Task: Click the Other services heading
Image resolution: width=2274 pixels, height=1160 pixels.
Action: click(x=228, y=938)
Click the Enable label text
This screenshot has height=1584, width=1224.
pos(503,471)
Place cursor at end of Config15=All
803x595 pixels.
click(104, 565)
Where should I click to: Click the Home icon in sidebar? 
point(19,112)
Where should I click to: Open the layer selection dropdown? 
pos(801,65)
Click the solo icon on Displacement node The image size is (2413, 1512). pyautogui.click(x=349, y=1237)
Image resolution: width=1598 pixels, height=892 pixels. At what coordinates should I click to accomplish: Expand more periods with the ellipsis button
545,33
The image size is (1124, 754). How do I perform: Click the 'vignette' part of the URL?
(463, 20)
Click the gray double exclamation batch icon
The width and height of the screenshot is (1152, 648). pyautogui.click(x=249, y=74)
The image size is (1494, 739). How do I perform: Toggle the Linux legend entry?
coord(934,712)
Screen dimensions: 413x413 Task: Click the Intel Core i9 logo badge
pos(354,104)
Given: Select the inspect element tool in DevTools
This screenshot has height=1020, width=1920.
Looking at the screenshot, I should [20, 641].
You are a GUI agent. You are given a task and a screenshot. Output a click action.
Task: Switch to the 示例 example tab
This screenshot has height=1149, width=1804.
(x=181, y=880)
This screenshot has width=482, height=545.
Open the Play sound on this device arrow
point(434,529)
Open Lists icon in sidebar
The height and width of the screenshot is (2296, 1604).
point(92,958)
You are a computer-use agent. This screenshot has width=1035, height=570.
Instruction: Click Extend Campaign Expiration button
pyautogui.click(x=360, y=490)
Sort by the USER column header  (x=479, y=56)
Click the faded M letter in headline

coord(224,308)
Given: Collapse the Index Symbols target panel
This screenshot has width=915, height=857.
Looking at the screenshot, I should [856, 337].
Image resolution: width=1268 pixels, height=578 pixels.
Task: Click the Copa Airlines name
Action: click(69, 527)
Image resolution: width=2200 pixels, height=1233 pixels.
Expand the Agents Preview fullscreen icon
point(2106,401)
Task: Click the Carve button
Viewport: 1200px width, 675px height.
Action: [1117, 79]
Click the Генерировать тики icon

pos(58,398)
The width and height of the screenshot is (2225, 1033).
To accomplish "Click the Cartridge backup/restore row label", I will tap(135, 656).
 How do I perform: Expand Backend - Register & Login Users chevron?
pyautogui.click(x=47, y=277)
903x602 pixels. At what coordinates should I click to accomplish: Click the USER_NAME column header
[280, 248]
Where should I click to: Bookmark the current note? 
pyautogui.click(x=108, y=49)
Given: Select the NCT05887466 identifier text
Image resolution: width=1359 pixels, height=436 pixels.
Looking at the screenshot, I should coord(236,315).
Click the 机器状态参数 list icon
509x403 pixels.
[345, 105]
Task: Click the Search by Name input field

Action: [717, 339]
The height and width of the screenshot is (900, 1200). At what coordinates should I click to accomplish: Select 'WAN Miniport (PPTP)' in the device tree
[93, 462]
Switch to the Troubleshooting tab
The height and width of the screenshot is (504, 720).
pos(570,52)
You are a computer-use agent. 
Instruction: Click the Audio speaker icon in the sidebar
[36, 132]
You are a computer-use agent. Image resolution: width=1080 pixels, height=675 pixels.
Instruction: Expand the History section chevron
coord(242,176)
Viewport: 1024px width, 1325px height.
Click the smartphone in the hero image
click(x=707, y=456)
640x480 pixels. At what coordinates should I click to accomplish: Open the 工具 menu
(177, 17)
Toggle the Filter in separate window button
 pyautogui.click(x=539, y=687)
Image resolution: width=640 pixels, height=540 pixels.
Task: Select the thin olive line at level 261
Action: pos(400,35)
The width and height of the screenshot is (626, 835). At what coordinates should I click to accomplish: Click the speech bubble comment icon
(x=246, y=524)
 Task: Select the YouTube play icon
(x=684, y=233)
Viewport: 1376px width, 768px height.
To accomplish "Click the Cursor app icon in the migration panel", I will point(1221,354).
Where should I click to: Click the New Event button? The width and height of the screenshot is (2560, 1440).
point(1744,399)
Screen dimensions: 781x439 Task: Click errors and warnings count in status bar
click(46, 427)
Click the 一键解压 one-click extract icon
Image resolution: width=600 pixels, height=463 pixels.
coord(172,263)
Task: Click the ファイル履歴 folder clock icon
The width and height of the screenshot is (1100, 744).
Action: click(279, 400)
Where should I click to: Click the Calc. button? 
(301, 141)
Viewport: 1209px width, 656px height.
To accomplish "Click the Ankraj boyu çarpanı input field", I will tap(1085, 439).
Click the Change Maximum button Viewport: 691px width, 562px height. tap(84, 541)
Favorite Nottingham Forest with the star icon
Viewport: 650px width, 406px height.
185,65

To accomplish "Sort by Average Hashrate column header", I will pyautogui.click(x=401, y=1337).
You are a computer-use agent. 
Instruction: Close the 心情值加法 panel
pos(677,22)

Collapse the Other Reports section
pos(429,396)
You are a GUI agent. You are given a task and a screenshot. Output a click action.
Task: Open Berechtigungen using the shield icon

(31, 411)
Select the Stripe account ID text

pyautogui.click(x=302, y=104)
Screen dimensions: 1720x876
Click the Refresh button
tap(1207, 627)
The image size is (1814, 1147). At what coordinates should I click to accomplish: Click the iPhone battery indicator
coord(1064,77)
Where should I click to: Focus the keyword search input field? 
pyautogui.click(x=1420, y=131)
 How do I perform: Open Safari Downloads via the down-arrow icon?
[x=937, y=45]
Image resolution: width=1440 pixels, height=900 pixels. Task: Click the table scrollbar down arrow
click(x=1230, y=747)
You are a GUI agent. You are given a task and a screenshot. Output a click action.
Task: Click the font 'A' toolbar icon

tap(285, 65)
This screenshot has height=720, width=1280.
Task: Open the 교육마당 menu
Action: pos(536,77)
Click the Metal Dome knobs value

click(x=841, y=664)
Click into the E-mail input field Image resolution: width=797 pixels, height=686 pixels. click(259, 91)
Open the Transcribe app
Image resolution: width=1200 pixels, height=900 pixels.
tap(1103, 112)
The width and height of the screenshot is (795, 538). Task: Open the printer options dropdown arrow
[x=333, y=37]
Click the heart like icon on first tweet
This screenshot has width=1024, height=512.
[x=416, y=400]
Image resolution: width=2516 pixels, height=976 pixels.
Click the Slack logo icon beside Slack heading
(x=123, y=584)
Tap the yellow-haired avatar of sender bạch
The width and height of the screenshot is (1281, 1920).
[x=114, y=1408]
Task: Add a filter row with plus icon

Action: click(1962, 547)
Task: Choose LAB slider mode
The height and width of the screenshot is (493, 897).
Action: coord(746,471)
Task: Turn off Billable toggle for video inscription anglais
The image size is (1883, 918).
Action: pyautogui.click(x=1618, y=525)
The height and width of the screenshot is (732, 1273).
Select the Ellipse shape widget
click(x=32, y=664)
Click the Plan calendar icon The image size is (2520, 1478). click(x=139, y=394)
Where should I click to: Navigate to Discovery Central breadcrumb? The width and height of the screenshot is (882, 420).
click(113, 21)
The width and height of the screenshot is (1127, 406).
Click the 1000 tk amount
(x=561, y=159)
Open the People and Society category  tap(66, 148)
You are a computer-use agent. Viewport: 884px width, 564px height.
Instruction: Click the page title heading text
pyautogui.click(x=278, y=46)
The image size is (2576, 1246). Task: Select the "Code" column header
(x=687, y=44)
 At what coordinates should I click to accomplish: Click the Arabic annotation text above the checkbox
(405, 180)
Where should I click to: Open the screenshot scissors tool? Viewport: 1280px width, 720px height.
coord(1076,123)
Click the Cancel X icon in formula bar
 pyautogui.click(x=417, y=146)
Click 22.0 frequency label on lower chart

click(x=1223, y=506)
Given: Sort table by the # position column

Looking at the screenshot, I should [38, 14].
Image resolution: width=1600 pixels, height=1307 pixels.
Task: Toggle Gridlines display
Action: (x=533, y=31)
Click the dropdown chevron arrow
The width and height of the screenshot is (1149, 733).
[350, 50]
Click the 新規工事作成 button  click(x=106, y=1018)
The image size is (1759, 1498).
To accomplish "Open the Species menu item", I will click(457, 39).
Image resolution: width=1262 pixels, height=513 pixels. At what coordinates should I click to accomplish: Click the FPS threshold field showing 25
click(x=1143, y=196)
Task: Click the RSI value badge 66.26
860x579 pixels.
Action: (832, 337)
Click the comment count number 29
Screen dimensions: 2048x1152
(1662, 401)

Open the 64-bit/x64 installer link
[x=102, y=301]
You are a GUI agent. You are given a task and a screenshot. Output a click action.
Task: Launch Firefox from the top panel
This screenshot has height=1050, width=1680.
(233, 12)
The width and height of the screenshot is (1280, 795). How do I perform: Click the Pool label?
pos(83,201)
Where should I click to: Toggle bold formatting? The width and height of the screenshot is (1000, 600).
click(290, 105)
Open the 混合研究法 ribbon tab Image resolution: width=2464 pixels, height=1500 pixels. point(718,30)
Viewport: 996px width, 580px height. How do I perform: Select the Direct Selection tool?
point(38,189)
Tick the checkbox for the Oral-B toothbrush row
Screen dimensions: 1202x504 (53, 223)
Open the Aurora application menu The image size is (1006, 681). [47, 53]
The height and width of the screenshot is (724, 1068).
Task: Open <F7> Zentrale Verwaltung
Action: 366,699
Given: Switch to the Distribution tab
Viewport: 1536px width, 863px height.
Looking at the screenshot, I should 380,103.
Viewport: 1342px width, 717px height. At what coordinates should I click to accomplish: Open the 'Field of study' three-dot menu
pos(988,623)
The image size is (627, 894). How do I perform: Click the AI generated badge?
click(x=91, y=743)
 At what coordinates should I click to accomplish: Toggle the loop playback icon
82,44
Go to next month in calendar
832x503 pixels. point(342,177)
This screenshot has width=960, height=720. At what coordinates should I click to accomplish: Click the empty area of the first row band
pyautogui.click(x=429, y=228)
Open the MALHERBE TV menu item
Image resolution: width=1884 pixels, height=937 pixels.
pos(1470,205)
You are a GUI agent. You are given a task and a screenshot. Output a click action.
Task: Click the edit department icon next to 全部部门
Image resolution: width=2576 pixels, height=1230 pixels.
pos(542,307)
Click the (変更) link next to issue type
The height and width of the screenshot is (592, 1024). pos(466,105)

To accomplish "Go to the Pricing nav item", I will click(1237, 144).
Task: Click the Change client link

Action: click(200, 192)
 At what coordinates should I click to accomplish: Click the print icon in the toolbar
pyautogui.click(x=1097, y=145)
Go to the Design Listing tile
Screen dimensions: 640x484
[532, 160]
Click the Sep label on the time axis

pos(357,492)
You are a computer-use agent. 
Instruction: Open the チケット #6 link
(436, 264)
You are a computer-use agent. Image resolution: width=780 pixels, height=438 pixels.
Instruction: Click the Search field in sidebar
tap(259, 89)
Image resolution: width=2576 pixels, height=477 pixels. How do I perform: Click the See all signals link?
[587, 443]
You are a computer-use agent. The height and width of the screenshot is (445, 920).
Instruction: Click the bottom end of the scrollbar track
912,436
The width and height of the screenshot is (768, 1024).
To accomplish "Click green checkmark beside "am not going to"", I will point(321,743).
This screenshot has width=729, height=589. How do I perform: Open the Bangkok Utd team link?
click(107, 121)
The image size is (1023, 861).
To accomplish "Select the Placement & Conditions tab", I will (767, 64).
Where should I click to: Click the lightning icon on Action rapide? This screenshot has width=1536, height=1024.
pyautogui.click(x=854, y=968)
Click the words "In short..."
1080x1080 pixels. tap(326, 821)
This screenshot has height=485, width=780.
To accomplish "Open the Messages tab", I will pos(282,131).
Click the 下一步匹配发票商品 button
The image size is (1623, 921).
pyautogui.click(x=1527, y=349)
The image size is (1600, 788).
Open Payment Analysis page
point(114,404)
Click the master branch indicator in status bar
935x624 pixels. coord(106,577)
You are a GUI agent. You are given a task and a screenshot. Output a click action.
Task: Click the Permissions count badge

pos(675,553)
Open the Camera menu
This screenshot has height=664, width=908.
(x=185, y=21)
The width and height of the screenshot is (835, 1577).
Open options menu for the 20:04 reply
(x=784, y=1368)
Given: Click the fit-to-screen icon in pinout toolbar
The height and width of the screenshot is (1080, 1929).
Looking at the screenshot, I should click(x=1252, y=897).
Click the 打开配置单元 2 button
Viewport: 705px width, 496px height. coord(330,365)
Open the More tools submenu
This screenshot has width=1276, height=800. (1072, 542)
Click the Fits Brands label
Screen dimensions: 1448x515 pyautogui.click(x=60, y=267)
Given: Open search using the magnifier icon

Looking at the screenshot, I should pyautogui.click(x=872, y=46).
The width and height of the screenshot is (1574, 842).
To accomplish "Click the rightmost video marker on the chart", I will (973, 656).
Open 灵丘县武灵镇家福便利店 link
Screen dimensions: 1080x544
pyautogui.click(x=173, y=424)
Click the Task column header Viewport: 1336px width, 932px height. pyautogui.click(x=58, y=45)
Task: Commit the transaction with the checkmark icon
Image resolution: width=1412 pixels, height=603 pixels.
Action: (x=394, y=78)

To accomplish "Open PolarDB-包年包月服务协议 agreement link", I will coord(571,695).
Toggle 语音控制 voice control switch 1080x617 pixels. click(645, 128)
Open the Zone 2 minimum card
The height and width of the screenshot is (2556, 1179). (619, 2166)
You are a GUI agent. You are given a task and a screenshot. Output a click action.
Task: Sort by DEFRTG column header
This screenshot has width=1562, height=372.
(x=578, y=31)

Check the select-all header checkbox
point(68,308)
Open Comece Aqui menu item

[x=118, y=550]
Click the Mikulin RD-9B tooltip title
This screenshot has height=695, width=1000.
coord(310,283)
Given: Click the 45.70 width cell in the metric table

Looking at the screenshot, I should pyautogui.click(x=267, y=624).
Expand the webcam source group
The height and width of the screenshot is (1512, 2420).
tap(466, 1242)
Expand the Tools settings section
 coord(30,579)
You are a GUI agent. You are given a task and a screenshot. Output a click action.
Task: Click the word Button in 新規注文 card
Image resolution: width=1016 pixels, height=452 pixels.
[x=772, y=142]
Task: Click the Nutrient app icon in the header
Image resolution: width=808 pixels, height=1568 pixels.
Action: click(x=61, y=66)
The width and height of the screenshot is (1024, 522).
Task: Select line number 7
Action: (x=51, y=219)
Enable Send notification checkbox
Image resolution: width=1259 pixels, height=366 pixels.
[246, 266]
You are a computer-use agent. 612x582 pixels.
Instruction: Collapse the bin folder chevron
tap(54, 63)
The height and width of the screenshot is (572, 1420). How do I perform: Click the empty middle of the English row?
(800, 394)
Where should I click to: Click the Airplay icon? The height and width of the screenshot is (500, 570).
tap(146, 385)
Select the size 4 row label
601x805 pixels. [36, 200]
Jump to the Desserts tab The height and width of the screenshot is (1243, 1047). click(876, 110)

Job: Write out the lines starting at the one containing "Given: Click the 45.70" and ending at the one containing "coord(30,579)" as a numbered list, leaving out blank lines.

Expected answer:
1. Given: Click the 45.70 width cell in the metric table
2. Looking at the screenshot, I should pyautogui.click(x=267, y=624).
3. Expand the webcam source group
4. The height and width of the screenshot is (1512, 2420).
5. tap(466, 1242)
6. Expand the Tools settings section
7.  coord(30,579)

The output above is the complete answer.